* [Task prompt] Quote verbatim the stretch of the records from the line containing "The width and height of the screenshot is (170, 124)." through the line containing "pos(236,29)", and nothing more.

[Element and text position data]
* begin *

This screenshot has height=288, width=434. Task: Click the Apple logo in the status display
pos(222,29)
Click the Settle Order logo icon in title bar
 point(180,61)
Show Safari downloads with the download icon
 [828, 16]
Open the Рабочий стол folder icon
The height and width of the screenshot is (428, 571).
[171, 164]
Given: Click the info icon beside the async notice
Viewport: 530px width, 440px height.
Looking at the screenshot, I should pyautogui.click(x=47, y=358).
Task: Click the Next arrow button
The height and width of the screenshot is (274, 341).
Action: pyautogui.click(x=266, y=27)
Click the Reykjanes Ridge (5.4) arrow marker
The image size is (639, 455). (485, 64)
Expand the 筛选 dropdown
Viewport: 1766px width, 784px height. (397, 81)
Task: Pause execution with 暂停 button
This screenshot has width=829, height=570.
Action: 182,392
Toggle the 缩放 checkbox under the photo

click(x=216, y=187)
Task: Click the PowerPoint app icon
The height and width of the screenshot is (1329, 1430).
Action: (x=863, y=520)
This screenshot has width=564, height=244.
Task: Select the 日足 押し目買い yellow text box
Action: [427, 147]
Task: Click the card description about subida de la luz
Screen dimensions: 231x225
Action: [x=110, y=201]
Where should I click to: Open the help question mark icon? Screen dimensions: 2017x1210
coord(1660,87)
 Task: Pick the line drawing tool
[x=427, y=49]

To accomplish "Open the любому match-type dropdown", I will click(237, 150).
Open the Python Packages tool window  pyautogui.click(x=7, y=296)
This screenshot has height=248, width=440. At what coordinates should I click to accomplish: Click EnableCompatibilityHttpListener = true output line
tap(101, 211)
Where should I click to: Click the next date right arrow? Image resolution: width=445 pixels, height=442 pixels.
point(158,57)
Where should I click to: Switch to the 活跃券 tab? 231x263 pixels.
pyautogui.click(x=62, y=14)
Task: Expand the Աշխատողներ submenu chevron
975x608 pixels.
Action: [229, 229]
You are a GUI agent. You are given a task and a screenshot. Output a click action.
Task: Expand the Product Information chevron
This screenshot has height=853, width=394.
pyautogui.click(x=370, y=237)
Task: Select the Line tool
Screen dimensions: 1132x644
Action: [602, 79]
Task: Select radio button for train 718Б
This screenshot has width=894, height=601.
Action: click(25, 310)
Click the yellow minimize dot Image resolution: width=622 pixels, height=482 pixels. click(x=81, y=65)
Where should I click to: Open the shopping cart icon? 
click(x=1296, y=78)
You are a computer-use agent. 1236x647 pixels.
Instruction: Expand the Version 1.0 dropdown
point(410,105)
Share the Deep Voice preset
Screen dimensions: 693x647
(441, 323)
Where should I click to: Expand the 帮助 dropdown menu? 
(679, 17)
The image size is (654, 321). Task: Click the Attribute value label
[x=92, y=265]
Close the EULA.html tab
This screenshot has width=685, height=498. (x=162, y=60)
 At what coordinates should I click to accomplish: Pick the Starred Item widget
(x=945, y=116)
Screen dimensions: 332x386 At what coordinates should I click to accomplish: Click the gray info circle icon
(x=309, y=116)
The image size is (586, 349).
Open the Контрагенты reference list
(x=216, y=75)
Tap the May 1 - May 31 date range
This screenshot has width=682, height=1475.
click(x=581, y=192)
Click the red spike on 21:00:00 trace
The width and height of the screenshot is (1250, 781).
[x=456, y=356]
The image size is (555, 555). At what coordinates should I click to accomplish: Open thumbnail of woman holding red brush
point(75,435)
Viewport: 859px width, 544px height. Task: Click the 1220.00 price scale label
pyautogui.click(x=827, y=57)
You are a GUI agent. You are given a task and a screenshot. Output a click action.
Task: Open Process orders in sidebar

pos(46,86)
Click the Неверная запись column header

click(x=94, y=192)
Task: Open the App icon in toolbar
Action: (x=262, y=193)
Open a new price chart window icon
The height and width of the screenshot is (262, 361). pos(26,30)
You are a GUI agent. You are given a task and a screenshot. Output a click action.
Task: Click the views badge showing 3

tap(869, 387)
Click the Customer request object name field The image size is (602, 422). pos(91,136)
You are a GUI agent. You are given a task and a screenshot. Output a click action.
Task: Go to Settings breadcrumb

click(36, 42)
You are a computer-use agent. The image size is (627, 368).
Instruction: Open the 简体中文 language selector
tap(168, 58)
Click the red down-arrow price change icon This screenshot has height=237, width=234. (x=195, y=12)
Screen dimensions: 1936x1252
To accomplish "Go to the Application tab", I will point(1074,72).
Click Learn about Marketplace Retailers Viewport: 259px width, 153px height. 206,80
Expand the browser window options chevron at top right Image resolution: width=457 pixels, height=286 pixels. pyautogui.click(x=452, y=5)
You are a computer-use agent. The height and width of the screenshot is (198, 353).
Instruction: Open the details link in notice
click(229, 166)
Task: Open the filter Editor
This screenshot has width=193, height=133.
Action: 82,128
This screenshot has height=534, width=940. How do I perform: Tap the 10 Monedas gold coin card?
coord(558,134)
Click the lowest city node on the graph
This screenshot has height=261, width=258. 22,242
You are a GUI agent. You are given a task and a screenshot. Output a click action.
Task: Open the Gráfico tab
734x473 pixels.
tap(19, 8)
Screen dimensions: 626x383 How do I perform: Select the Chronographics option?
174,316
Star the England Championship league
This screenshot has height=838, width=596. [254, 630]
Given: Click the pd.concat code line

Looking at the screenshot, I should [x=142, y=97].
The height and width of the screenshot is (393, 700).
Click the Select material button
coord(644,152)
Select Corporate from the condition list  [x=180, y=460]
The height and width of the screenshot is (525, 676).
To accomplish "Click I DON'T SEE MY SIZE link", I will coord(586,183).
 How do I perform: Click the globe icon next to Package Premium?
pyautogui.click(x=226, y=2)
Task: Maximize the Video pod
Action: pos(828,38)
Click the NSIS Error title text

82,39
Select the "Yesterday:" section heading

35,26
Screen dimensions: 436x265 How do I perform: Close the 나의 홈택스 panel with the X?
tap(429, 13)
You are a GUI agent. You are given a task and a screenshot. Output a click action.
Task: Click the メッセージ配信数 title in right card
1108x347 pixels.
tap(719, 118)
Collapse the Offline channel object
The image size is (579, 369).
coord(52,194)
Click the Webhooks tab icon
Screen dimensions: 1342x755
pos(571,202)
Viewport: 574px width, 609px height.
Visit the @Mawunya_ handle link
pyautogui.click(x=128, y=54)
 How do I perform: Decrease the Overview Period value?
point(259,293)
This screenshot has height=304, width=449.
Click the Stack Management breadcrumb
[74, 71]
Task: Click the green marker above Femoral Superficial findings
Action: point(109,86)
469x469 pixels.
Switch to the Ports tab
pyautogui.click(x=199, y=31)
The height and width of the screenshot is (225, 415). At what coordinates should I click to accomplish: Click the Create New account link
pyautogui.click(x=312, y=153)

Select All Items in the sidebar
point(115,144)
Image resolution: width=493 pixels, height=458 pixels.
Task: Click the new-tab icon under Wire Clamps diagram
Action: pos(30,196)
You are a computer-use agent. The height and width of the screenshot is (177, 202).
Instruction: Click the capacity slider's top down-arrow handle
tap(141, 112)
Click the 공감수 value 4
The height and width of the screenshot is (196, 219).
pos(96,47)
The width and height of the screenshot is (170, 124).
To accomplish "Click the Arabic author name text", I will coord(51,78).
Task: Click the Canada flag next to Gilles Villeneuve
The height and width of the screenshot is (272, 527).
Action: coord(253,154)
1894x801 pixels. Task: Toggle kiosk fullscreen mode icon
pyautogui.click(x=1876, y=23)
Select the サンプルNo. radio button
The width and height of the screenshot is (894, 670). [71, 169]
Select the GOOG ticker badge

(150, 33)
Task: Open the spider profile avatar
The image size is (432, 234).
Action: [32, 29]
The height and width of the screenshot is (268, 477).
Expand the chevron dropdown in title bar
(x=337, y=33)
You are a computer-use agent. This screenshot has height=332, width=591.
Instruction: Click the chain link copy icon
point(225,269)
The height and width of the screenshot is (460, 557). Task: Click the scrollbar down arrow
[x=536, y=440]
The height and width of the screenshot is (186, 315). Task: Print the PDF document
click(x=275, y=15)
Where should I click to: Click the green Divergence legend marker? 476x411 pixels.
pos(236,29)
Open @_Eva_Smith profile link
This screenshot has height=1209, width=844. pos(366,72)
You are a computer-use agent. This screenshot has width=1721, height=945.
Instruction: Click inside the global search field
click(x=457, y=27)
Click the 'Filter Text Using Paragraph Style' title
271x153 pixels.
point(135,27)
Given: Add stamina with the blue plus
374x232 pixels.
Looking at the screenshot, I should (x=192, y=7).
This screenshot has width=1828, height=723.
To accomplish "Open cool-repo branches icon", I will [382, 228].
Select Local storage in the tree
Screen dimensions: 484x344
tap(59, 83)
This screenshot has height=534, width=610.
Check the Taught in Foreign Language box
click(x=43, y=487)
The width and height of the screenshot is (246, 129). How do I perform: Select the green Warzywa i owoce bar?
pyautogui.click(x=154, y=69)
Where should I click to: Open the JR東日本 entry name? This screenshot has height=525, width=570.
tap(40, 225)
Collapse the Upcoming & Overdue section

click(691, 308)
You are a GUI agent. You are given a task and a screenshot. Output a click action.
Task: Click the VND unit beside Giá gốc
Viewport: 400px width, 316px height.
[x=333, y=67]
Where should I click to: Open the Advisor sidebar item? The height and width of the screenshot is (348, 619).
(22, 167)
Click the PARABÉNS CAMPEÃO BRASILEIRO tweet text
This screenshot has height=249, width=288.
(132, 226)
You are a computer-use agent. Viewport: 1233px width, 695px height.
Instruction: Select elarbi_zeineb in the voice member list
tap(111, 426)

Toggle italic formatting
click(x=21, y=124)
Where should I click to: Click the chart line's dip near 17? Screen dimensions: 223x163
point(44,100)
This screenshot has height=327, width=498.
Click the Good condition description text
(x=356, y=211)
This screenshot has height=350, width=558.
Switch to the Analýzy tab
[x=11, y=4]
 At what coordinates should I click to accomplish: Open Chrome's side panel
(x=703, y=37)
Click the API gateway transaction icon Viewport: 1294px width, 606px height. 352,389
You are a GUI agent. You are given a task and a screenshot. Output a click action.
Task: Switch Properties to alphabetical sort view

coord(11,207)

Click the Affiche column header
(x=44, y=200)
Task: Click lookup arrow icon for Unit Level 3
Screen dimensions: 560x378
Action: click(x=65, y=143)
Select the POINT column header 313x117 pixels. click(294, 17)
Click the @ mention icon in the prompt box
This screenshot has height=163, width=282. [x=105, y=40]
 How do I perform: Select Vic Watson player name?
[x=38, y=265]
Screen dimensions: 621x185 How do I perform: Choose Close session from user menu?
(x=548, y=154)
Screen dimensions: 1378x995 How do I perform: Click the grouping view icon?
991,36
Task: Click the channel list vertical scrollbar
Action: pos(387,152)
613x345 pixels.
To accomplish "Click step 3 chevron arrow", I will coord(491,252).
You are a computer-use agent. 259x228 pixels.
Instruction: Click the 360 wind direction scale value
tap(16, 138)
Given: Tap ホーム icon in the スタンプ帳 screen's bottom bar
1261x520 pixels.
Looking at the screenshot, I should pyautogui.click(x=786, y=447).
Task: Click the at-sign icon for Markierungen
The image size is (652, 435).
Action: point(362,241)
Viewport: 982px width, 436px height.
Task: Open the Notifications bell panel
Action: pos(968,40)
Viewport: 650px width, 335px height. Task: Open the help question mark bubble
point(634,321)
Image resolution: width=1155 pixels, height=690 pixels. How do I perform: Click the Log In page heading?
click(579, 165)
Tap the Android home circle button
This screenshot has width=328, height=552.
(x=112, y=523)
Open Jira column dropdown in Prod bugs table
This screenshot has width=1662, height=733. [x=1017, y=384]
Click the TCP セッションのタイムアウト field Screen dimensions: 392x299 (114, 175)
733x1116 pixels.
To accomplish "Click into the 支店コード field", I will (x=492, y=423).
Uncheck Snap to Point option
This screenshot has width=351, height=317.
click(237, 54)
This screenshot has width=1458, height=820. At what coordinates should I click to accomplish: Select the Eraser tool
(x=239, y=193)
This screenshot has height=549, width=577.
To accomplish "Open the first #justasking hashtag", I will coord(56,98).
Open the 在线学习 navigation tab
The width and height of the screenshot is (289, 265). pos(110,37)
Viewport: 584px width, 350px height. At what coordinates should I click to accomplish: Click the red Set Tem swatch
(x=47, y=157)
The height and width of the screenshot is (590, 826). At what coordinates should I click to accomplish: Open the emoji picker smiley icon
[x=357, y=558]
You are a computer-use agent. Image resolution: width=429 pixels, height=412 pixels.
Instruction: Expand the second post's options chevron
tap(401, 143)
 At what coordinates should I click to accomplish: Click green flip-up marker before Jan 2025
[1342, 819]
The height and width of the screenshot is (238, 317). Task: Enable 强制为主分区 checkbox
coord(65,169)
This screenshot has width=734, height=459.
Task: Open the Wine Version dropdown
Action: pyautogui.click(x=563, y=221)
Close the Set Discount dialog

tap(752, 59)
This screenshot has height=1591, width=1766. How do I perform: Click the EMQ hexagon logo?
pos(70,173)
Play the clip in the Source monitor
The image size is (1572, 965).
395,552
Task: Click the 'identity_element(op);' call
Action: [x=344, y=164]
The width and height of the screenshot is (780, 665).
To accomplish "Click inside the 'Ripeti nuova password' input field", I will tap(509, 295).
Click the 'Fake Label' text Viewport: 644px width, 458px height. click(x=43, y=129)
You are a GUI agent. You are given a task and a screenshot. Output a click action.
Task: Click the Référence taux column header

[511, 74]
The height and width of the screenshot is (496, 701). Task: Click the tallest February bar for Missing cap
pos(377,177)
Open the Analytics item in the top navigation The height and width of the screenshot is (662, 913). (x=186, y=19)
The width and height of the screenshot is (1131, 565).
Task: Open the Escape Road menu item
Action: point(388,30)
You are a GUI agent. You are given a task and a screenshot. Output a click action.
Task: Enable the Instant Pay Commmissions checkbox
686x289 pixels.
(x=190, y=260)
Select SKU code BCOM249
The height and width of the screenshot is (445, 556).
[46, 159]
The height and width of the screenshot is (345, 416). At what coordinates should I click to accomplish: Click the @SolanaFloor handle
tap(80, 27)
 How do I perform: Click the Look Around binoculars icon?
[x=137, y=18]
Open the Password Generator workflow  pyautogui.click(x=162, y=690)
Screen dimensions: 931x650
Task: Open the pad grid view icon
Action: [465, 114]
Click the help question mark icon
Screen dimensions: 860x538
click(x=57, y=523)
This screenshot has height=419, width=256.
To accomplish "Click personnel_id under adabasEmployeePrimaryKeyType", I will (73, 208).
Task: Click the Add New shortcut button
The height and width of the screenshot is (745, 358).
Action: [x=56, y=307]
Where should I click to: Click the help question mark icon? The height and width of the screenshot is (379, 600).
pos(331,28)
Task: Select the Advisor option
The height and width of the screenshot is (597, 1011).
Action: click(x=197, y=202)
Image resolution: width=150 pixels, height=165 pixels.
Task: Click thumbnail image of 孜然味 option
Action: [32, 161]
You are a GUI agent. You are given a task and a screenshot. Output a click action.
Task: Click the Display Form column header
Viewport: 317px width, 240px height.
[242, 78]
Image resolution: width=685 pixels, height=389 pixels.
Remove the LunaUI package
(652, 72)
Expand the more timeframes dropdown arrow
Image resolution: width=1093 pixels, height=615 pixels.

* end *

* [Response to this task]
The width and height of the screenshot is (170, 124).
To accomplish "Click the Arabic author name text", I will coord(51,78).
Task: Click the Canada flag next to Gilles Villeneuve
The height and width of the screenshot is (272, 527).
Action: coord(253,154)
1894x801 pixels. Task: Toggle kiosk fullscreen mode icon
pyautogui.click(x=1876, y=23)
Select the サンプルNo. radio button
The width and height of the screenshot is (894, 670). [71, 169]
Select the GOOG ticker badge

(150, 33)
Task: Open the spider profile avatar
The image size is (432, 234).
Action: [32, 29]
The height and width of the screenshot is (268, 477).
Expand the chevron dropdown in title bar
(x=337, y=33)
You are a computer-use agent. This screenshot has height=332, width=591.
Instruction: Click the chain link copy icon
point(225,269)
The height and width of the screenshot is (460, 557). Task: Click the scrollbar down arrow
[x=536, y=440]
The height and width of the screenshot is (186, 315). Task: Print the PDF document
click(x=275, y=15)
Where should I click to: Click the green Divergence legend marker? 476x411 pixels.
pos(236,29)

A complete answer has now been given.